# WHAT YOU HAVE TO DO
Reproduce, as a numbered list, the lines of the records between the line containing "Click the Bounds binary value icon" and the line containing "click(124, 286)", inclusive, and leave out any blank lines.

(Interface element records)
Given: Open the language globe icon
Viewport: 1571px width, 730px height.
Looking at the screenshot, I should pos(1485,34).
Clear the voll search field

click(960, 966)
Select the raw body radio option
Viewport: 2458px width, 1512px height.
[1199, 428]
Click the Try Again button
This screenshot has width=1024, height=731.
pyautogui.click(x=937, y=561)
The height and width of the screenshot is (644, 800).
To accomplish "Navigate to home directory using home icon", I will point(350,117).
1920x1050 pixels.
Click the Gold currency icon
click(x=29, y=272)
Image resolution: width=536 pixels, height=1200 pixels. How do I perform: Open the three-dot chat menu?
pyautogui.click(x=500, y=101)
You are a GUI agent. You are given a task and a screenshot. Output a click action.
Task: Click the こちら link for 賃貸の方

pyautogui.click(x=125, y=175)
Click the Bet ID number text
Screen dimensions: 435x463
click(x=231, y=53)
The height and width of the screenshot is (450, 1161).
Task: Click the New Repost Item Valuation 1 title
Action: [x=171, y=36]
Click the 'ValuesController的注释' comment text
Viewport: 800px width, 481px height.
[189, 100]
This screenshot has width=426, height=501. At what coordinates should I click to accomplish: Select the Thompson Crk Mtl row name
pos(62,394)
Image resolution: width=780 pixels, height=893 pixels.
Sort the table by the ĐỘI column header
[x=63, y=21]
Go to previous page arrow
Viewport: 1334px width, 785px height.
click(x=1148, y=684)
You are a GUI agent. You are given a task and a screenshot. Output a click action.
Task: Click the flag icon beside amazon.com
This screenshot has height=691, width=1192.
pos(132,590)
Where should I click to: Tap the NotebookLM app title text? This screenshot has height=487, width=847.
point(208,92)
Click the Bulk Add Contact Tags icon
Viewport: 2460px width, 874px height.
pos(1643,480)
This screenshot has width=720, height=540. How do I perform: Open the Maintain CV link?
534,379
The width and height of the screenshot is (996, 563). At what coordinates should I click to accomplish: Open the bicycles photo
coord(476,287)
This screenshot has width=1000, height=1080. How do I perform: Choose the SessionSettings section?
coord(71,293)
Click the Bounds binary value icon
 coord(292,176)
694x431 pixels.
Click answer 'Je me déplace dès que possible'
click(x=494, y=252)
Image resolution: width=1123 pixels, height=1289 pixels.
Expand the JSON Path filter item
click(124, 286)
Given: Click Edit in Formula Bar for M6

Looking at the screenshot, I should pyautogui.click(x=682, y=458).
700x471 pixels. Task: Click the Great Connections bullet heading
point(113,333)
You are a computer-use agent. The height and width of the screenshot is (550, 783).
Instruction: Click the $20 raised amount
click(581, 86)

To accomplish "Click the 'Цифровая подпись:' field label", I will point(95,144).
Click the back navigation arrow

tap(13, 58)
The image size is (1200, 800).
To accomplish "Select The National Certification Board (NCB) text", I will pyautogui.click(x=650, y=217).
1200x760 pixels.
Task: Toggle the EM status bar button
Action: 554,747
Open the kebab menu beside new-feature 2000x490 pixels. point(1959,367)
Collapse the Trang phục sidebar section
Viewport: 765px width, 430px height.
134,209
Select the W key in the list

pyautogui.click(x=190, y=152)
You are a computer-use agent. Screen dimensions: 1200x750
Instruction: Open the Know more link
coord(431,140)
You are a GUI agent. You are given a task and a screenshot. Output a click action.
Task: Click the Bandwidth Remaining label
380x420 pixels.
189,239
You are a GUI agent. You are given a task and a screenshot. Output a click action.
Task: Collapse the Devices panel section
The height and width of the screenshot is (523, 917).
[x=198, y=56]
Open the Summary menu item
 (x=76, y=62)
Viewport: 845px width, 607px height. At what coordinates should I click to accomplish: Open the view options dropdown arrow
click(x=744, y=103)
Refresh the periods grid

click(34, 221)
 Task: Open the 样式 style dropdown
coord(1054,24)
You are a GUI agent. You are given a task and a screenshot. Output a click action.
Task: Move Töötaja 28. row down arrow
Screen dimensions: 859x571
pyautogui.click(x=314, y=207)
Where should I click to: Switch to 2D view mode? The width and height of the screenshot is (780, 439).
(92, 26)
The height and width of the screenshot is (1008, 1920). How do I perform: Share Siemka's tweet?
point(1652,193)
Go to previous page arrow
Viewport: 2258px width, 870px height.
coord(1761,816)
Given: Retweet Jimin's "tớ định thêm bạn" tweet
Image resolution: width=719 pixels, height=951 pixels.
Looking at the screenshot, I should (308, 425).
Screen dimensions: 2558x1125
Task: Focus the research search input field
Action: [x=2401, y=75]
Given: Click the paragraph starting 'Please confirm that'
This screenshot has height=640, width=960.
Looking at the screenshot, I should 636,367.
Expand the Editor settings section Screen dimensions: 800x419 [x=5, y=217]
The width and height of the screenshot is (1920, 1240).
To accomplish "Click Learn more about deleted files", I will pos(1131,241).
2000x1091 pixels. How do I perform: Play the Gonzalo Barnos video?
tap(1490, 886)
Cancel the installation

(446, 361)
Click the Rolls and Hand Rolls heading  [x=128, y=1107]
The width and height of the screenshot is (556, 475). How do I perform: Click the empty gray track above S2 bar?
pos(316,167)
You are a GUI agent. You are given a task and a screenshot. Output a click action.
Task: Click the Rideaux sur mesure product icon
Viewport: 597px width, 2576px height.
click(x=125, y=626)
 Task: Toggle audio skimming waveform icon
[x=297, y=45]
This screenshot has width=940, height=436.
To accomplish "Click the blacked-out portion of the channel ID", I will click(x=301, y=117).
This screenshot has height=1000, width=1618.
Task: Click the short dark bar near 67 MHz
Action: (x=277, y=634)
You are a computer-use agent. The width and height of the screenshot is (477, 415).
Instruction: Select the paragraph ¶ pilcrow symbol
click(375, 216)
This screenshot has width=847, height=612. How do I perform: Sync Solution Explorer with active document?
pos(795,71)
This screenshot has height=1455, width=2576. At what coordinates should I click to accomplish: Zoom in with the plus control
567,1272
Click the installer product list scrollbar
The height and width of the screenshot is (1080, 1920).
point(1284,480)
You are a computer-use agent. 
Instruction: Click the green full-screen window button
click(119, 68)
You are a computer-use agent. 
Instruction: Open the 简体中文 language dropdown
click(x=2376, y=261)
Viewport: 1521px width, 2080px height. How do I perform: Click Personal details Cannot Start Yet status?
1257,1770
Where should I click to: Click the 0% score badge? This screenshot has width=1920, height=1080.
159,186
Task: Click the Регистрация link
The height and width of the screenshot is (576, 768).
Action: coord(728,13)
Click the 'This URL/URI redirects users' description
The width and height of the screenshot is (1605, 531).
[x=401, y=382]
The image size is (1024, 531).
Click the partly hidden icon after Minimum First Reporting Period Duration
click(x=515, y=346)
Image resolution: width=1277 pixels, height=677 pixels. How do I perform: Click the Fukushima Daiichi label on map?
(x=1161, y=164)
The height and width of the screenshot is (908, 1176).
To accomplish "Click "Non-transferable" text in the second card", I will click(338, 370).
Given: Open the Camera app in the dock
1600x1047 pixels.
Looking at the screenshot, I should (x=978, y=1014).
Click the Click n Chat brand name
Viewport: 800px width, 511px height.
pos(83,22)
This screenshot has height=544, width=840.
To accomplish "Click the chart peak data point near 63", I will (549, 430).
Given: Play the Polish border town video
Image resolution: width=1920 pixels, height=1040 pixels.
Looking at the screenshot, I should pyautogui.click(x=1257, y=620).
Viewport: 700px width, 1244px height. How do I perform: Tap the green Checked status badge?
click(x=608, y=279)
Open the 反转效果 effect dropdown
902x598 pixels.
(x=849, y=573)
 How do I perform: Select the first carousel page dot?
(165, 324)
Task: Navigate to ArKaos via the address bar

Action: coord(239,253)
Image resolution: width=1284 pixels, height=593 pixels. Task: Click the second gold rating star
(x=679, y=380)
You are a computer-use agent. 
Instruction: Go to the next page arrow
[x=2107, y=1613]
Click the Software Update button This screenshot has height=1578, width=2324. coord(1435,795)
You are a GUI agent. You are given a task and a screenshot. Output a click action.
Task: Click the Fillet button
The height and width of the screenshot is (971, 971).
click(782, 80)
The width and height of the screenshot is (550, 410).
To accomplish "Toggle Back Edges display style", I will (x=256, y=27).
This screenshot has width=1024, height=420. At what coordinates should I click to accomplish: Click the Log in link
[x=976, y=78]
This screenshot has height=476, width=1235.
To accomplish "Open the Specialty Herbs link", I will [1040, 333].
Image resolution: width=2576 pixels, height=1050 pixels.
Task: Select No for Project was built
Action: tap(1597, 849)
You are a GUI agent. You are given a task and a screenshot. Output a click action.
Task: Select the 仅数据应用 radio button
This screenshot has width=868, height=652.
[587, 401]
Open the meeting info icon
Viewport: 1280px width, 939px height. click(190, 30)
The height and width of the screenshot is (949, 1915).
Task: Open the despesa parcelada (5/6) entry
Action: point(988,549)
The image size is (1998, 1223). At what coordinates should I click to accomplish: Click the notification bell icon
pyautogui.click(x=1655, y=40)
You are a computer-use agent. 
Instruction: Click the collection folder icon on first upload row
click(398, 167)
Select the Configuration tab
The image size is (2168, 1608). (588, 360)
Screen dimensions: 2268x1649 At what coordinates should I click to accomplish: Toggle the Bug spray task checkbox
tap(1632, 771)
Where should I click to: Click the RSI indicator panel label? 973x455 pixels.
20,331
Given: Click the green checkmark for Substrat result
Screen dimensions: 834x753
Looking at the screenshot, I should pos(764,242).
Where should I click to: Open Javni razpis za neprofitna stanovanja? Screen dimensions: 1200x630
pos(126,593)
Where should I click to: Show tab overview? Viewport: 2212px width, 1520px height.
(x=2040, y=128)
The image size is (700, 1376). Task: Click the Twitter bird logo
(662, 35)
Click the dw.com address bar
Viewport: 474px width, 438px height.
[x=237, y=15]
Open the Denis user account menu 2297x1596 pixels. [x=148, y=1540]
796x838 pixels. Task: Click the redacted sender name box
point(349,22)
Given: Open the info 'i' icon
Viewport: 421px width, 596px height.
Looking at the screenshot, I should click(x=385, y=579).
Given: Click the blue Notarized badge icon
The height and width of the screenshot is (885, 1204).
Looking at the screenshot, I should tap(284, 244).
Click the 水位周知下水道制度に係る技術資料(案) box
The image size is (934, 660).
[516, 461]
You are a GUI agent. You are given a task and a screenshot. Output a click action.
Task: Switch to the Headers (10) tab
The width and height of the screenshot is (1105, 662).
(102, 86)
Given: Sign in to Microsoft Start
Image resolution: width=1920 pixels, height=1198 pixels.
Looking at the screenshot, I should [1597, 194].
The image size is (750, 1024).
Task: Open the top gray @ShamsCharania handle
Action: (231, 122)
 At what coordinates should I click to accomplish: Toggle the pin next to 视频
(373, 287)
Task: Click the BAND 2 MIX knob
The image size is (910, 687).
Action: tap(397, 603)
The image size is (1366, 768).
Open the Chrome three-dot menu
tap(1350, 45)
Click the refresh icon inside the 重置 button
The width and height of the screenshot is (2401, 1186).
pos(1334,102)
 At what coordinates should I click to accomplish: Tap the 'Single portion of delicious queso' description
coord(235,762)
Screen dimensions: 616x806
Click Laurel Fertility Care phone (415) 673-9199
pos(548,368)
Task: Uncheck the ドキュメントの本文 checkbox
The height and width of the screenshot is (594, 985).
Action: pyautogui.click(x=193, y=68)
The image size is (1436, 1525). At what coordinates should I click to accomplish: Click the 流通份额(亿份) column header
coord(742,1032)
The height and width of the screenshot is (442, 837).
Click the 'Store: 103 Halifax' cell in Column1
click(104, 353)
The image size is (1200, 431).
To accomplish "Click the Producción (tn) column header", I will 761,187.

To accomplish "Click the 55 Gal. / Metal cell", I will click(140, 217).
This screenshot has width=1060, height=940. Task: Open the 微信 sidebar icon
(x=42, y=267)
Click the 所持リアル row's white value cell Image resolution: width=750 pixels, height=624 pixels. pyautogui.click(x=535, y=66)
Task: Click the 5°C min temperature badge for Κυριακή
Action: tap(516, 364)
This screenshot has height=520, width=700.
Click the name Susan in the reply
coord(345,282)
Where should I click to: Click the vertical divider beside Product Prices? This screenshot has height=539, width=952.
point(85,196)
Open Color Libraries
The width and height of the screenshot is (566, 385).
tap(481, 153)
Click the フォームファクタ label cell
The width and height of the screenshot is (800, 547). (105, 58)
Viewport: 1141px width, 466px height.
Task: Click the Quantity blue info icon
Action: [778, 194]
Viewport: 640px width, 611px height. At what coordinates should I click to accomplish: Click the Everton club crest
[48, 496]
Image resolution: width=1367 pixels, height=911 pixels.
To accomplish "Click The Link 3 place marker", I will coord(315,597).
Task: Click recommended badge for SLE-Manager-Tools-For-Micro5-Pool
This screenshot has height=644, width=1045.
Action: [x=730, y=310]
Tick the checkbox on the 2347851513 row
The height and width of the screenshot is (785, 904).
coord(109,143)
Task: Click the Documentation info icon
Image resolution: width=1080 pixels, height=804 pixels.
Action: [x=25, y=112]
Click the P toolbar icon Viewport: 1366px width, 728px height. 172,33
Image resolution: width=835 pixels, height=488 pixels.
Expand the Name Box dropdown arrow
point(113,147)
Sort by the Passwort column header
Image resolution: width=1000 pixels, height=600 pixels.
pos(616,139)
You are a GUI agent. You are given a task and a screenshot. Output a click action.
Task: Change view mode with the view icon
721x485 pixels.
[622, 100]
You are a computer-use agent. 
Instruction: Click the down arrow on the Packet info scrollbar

# TASK RESPONSE
1. Click the Bounds binary value icon
2.  coord(292,176)
3. 694x431 pixels.
4. Click answer 'Je me déplace dès que possible'
5. click(x=494, y=252)
6. Image resolution: width=1123 pixels, height=1289 pixels.
7. Expand the JSON Path filter item
8. click(124, 286)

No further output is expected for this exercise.